## WHAT TO DO
Rewrite the part of the listing that opens with the line containing "The image size is (737, 415)." and closes with the line containing "tap(860, 30)", changing "gear" to "cog" and leaving everything else as it is.
___ SOURCE RECORDS ___
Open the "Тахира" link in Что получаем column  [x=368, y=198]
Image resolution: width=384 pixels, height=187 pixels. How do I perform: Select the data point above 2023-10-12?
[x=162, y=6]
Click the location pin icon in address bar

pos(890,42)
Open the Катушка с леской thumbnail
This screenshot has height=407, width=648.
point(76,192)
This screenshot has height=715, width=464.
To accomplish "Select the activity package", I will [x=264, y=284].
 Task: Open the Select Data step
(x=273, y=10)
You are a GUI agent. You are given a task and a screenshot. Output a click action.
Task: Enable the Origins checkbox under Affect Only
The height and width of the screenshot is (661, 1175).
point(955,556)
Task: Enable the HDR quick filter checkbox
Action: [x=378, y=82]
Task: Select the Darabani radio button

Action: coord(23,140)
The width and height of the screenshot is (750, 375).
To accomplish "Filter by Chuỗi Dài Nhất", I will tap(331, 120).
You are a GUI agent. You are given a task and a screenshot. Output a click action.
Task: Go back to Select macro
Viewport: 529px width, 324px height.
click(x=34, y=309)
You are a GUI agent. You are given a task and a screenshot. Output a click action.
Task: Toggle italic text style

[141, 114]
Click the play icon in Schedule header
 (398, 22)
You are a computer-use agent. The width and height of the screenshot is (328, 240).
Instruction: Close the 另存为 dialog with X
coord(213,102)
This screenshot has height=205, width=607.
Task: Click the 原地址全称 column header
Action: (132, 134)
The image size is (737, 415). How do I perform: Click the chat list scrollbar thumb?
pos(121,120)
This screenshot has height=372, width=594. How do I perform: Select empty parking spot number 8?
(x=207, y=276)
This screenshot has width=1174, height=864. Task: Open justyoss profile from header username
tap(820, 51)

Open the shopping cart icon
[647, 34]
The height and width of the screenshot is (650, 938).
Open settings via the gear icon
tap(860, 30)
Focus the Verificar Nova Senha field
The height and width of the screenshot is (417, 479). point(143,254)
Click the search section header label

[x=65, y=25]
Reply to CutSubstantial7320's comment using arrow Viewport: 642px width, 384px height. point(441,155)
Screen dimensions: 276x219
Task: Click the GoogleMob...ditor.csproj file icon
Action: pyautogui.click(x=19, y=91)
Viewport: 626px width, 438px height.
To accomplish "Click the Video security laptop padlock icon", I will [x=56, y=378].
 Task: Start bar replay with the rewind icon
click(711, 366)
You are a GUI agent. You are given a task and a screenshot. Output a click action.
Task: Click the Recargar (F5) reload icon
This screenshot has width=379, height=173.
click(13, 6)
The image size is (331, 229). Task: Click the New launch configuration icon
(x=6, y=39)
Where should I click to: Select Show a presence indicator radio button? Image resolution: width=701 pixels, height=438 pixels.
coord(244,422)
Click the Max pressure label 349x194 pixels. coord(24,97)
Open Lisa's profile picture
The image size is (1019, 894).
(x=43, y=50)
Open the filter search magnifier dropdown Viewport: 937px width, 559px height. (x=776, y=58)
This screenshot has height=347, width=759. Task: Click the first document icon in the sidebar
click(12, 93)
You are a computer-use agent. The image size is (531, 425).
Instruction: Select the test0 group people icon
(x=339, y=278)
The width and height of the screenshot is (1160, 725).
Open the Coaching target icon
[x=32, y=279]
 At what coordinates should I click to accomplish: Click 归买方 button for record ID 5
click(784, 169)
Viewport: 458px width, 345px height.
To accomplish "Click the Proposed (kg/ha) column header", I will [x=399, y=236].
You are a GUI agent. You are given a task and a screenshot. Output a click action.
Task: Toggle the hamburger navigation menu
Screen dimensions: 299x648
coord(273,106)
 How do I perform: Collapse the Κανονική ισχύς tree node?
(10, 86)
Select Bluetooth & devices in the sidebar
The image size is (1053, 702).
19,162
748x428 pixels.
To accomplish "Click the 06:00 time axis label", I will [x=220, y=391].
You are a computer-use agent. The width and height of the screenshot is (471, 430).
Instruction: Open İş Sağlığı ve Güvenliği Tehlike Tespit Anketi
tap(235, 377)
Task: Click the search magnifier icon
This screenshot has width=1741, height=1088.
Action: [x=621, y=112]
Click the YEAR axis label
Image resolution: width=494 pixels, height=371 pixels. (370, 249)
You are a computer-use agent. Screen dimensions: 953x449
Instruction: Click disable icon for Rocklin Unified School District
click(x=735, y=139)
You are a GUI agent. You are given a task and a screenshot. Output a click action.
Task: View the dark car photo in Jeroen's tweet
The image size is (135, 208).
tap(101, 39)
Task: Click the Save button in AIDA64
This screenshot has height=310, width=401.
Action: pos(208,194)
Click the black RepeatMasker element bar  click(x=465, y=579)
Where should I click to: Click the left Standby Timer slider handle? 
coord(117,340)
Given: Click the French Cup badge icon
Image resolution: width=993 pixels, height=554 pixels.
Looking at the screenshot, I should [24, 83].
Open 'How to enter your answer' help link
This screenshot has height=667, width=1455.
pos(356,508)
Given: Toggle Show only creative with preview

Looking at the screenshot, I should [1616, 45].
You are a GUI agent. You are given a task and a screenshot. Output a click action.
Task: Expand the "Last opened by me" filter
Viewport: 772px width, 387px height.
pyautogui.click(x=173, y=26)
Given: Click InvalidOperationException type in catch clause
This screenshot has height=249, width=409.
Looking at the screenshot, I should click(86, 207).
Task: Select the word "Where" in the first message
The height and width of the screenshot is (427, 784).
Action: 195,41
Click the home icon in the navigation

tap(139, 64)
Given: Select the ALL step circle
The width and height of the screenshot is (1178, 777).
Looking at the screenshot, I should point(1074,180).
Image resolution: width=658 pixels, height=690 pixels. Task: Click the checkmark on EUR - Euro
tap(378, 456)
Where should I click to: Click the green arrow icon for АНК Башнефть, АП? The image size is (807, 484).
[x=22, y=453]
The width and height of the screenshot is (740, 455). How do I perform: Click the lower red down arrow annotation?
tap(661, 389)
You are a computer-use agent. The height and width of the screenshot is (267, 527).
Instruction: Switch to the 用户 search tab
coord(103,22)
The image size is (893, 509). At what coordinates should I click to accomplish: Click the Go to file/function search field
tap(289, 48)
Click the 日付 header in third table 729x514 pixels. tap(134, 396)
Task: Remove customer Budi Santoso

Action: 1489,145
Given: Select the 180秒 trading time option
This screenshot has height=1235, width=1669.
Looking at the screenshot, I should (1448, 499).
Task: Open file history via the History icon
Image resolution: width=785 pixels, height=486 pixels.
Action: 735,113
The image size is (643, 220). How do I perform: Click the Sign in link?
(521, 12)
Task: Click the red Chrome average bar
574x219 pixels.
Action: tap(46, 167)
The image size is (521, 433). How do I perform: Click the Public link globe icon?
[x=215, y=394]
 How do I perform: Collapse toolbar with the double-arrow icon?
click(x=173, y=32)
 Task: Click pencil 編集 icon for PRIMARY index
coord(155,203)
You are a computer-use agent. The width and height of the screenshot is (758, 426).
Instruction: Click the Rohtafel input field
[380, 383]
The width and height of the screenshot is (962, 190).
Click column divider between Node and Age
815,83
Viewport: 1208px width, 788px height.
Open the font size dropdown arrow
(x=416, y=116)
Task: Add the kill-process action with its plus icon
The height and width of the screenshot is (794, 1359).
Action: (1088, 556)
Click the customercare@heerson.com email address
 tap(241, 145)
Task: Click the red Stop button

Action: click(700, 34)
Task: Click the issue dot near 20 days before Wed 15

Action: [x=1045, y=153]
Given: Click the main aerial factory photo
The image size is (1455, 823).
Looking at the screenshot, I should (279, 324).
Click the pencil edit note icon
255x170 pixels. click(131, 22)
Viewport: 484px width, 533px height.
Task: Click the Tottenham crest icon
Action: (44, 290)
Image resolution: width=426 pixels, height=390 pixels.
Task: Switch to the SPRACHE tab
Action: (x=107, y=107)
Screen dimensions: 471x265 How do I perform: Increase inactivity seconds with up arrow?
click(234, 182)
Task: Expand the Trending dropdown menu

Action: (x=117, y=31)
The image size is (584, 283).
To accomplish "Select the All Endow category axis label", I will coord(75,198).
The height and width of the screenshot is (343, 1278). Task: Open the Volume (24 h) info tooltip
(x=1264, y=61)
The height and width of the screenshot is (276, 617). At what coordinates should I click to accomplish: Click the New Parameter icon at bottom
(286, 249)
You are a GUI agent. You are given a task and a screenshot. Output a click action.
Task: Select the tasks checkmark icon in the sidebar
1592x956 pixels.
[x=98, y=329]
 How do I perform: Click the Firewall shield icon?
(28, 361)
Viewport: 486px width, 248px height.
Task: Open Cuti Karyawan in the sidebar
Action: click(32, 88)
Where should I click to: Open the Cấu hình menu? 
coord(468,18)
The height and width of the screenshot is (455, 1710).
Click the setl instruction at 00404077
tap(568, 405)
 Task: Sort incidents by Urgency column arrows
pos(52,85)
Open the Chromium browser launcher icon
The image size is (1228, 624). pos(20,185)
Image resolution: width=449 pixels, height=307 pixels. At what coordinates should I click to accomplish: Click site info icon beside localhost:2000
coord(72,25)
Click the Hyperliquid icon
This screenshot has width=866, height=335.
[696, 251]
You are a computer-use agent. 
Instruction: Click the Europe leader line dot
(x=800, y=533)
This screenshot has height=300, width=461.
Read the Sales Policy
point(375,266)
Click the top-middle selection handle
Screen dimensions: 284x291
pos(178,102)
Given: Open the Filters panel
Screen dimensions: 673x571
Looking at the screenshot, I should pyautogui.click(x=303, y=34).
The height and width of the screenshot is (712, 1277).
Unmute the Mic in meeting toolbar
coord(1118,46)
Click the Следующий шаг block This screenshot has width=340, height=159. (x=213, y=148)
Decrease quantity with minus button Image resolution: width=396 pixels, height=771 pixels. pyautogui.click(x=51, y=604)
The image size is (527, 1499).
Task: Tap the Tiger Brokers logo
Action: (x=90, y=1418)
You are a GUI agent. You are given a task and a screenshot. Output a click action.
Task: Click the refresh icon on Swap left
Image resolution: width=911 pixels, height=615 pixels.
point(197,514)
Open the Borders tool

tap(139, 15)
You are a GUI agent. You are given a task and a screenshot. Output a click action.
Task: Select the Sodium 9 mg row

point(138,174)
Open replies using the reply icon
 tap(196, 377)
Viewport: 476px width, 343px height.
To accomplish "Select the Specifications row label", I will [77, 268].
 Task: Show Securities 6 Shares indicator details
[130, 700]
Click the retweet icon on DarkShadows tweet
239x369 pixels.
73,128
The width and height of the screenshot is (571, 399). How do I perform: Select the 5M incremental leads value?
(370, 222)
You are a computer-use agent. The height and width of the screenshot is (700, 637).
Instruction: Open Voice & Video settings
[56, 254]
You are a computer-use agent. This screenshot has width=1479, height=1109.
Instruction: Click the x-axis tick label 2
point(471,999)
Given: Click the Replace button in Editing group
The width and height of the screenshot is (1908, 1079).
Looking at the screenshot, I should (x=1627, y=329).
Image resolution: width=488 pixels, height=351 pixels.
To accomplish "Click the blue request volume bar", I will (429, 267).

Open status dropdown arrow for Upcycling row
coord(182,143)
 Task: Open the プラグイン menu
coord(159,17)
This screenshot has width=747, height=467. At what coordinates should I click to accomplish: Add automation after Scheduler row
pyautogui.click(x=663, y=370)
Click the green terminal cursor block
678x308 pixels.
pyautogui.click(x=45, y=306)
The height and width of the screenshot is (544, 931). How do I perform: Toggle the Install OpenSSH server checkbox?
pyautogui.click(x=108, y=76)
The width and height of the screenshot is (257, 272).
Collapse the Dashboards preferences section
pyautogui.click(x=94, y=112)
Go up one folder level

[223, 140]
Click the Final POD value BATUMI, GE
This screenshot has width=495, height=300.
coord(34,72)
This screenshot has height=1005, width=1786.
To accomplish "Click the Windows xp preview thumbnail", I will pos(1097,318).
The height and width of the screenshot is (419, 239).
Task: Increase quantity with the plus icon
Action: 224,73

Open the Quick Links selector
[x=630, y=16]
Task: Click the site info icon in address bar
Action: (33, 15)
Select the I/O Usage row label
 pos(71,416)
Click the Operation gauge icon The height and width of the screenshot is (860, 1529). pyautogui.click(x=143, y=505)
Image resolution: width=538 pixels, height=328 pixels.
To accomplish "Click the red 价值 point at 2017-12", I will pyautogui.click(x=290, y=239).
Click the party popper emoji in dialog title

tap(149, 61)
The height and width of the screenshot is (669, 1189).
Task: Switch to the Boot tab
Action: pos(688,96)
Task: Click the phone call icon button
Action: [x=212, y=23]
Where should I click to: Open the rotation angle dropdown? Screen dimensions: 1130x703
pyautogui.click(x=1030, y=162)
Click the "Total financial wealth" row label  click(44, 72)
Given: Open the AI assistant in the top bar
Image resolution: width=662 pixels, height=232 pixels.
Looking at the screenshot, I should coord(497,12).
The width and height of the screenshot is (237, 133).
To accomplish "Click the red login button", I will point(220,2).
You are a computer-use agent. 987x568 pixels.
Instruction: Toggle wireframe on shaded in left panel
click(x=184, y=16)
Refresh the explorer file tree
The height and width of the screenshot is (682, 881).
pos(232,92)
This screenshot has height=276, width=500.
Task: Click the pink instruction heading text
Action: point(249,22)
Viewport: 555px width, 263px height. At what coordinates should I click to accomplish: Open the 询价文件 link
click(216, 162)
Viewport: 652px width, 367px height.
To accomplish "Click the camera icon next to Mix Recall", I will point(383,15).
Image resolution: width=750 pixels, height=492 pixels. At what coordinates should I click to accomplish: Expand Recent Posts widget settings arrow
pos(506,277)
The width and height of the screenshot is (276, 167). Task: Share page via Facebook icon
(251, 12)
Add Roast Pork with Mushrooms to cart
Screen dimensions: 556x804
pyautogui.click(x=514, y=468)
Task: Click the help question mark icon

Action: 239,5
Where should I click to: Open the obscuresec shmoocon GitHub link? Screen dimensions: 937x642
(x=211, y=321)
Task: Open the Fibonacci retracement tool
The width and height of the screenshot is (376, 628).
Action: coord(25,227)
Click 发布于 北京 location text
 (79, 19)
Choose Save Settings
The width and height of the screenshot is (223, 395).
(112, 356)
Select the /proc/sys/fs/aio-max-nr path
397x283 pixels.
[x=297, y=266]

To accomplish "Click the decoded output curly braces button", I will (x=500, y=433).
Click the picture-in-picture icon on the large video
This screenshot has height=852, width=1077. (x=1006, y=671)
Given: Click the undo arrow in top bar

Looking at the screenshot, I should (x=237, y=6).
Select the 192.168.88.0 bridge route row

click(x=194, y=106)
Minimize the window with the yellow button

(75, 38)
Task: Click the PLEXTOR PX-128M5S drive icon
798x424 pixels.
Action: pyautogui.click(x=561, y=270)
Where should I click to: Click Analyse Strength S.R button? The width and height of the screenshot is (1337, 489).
___
## ANSWER TO THE EXERCISE
The image size is (737, 415). How do I perform: Click the chat list scrollbar thumb?
pos(121,120)
This screenshot has height=372, width=594. How do I perform: Select empty parking spot number 8?
(x=207, y=276)
This screenshot has width=1174, height=864. Task: Open justyoss profile from header username
tap(820, 51)

Open the shopping cart icon
[647, 34]
The height and width of the screenshot is (650, 938).
Open settings via the cog icon
tap(860, 30)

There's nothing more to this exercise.